Ketiga, dia bisa fokus sebagai pendakwah. Dia melejit sejak kasus Ahok. Jika Ahok dilabel sebagai penista, maka Buni Yani dilabel sebagai pembela. Sejak kasusnya merebak, saya melihat Buni Yani mulai populer sebagai pendakwah. Dia mulai sering diundang ke acara-acara yang dibuat FPI. Dia juga mulai rajin mendatangi pengajian. Penampilannya mulai agamis.

Jika ditahan, dia bisa kembali memperdalam ilmu agama hingga level magister, setelah keluar dia bisa meramaikan televisi dengan menjadi selebriti. Saat ini, dia sudah menjadi branding yang kuat di kalangan banyak orang. Sebagaimana diakuinya sendiri di satu media, sejak kasusnya merebak, dia mulai laris sebagai penceramah.

Dakwahnya tidak hanya di medsos, kini mulai merambah ke masjid dan beberapa majelis taklim.
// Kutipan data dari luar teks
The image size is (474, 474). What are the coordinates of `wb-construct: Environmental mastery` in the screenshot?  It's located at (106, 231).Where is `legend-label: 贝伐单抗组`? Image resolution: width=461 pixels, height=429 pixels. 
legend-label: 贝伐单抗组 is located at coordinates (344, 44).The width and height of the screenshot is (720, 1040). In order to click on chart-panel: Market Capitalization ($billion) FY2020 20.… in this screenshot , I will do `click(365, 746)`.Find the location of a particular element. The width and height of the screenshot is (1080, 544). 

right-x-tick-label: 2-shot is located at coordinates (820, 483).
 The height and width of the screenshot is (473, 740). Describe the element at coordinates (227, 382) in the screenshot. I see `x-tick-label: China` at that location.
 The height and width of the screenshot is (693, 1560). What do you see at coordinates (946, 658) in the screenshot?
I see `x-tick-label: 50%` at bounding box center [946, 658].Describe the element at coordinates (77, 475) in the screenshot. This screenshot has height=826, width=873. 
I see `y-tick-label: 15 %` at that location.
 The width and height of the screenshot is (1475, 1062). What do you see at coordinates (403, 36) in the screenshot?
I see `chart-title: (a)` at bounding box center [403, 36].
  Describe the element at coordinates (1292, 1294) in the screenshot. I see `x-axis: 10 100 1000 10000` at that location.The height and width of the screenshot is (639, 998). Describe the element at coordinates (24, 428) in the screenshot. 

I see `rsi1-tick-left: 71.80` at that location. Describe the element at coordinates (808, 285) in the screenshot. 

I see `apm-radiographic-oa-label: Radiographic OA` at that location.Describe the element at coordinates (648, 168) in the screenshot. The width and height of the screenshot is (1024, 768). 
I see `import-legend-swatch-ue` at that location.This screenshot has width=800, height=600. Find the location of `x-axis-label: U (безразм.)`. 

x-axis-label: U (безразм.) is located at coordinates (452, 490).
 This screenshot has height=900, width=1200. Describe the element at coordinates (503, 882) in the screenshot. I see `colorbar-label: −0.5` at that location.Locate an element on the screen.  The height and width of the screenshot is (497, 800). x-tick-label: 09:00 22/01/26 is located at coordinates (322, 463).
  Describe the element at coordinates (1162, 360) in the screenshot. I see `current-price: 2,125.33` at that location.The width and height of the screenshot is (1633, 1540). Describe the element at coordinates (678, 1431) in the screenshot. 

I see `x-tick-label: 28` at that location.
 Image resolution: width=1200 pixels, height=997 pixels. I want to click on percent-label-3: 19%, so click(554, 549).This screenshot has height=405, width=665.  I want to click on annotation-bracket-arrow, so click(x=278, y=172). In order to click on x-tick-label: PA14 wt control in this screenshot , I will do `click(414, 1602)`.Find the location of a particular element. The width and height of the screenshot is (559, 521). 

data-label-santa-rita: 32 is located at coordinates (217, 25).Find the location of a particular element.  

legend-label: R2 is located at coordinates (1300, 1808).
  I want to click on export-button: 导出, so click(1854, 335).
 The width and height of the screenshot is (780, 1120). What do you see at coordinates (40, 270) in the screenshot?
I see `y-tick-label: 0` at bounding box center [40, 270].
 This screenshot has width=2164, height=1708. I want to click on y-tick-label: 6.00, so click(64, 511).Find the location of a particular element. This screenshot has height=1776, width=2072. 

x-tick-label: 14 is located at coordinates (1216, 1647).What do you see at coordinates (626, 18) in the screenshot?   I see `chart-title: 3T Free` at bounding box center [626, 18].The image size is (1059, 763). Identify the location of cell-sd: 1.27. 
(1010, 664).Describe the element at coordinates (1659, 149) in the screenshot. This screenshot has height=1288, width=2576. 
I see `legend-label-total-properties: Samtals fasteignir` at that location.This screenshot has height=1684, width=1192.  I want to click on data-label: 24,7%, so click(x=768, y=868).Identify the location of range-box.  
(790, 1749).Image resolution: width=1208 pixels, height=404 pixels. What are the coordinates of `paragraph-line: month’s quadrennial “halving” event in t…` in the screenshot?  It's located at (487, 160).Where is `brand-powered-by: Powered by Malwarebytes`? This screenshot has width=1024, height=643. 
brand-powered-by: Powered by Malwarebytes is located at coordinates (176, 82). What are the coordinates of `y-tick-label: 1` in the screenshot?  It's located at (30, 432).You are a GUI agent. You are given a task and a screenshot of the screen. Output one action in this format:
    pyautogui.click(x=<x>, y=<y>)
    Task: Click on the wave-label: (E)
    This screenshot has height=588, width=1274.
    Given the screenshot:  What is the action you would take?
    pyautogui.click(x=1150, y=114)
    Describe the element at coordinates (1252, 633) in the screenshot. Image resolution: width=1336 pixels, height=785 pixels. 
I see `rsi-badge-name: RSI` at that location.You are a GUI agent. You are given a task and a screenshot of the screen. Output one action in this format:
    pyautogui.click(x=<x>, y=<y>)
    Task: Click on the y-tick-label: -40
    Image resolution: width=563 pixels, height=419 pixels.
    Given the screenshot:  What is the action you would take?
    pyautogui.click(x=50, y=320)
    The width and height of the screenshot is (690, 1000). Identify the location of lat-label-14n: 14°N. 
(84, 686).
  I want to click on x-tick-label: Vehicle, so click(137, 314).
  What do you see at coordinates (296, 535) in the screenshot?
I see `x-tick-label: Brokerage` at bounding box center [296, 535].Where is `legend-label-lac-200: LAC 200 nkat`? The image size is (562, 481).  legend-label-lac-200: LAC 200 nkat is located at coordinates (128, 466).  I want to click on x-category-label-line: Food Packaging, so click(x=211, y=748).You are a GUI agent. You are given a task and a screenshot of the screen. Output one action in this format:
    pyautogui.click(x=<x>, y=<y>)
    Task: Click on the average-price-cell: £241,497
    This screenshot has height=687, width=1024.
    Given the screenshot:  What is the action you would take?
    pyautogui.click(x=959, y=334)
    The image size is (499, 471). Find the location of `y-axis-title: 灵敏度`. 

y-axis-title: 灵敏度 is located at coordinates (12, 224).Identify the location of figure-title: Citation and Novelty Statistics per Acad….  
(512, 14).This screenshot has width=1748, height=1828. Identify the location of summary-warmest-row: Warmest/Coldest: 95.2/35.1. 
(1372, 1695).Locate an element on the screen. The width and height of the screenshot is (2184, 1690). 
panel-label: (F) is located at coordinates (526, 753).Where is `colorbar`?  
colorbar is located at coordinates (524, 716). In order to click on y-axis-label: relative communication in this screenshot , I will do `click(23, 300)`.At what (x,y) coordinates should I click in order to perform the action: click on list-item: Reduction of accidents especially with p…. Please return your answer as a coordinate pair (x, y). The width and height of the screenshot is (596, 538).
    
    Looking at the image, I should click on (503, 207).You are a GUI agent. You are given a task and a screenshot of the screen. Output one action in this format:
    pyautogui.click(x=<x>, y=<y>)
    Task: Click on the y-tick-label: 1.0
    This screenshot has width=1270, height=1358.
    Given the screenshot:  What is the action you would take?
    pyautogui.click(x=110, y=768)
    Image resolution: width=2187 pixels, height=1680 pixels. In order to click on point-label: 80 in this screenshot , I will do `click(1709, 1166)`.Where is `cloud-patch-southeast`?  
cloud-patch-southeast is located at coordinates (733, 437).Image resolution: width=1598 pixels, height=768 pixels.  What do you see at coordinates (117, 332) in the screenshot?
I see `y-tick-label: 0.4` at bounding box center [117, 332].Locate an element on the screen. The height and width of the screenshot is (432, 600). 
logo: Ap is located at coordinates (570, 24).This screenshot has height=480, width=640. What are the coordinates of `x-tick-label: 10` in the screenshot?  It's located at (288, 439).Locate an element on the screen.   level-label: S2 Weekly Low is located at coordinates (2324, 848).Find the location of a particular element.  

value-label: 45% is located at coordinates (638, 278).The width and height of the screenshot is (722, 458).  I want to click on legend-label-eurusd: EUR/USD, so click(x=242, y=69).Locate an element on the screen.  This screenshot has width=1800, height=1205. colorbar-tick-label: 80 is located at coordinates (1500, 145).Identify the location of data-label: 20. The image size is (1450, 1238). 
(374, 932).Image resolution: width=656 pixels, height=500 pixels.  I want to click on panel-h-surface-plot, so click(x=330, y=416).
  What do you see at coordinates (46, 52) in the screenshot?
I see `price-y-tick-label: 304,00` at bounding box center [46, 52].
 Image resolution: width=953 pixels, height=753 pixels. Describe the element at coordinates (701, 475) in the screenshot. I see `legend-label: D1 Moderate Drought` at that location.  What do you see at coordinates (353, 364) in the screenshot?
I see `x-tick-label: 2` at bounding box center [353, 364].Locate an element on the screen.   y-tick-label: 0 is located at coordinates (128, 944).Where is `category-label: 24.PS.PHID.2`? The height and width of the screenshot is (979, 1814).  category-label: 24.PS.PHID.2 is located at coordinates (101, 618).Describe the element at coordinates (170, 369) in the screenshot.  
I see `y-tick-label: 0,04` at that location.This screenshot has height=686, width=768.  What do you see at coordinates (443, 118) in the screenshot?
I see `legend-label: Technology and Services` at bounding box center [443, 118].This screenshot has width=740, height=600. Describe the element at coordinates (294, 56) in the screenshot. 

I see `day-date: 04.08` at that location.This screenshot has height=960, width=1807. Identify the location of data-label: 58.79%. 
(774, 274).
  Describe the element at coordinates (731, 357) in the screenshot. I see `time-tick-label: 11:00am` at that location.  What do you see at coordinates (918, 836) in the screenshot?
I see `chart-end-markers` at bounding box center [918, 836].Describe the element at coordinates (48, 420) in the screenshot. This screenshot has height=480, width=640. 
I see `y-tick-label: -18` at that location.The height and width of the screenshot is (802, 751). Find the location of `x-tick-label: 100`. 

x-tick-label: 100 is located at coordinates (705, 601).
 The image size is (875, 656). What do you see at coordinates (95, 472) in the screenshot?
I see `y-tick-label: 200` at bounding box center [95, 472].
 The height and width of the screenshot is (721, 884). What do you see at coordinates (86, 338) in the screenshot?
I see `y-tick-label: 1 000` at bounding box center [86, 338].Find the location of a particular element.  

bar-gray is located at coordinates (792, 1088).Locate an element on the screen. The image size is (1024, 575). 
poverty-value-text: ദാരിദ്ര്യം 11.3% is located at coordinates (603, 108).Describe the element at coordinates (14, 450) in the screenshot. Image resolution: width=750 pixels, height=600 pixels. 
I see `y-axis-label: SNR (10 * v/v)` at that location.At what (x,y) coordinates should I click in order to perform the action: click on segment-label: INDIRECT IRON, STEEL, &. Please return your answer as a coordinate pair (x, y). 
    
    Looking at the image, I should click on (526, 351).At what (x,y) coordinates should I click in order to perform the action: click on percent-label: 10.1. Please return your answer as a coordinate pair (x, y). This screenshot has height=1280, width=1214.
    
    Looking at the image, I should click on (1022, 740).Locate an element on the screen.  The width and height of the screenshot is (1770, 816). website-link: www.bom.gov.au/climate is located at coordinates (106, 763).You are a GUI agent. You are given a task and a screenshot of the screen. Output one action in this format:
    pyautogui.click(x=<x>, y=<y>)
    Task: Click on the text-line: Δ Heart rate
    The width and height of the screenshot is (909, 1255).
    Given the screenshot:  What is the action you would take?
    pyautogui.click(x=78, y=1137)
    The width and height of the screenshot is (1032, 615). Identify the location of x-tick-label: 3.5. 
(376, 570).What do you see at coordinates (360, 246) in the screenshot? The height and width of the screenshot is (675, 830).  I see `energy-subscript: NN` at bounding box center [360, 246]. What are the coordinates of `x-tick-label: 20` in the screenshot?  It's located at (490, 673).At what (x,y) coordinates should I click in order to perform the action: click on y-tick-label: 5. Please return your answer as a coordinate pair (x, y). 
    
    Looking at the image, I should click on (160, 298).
Dia tidak perlu nyantri selama bertahun-tahun. Dia hanya perlu kembali membaca buku-buku agama, sehingga bisa mengutip ayat dan hadis, setelah itu mulai fokus membahas pembelajaran serta pelajaran agar orang lain bisa setegar dirinya.

Dengan keahiannya di bidang komunikasi, dia bisa jadi pendakwah sekaligus motivator yang akan mengalahkan popularitas Mario Teguh. Dengan sedikit polesan bisnis, branding Buni Yani bisa dikelola untuk memasarkan banyak hal.

Dia bisa jadi duta bagi usaha atau bisnis berlabel 212, sebagaimana Rafi Ahmad menjadi duta promosi bagi Alfamart. Malah dia bisa membuat label sendiri sebagaimana dilakukannya ketika membuat gelas dengan wajah dirinya disertai tulisan Buni Yani Mencari Keadilan.

Yang pasti, Buni Yani bisa tetap melakukan banyak hal. Tahanan hanya akan menjadi terminal sementara yang akan semakin melejitkan dirinya. Sungguh menarik untuk melihat bagaimana transformasi dirinya, serta bagaimana tanggapannya atas banyak hal. Jika ada yang menulisnya, pasti akan menjadi bacaan yang menarik.

Tapi saya berharap dirinya yang menulis tentang itu. Semoga.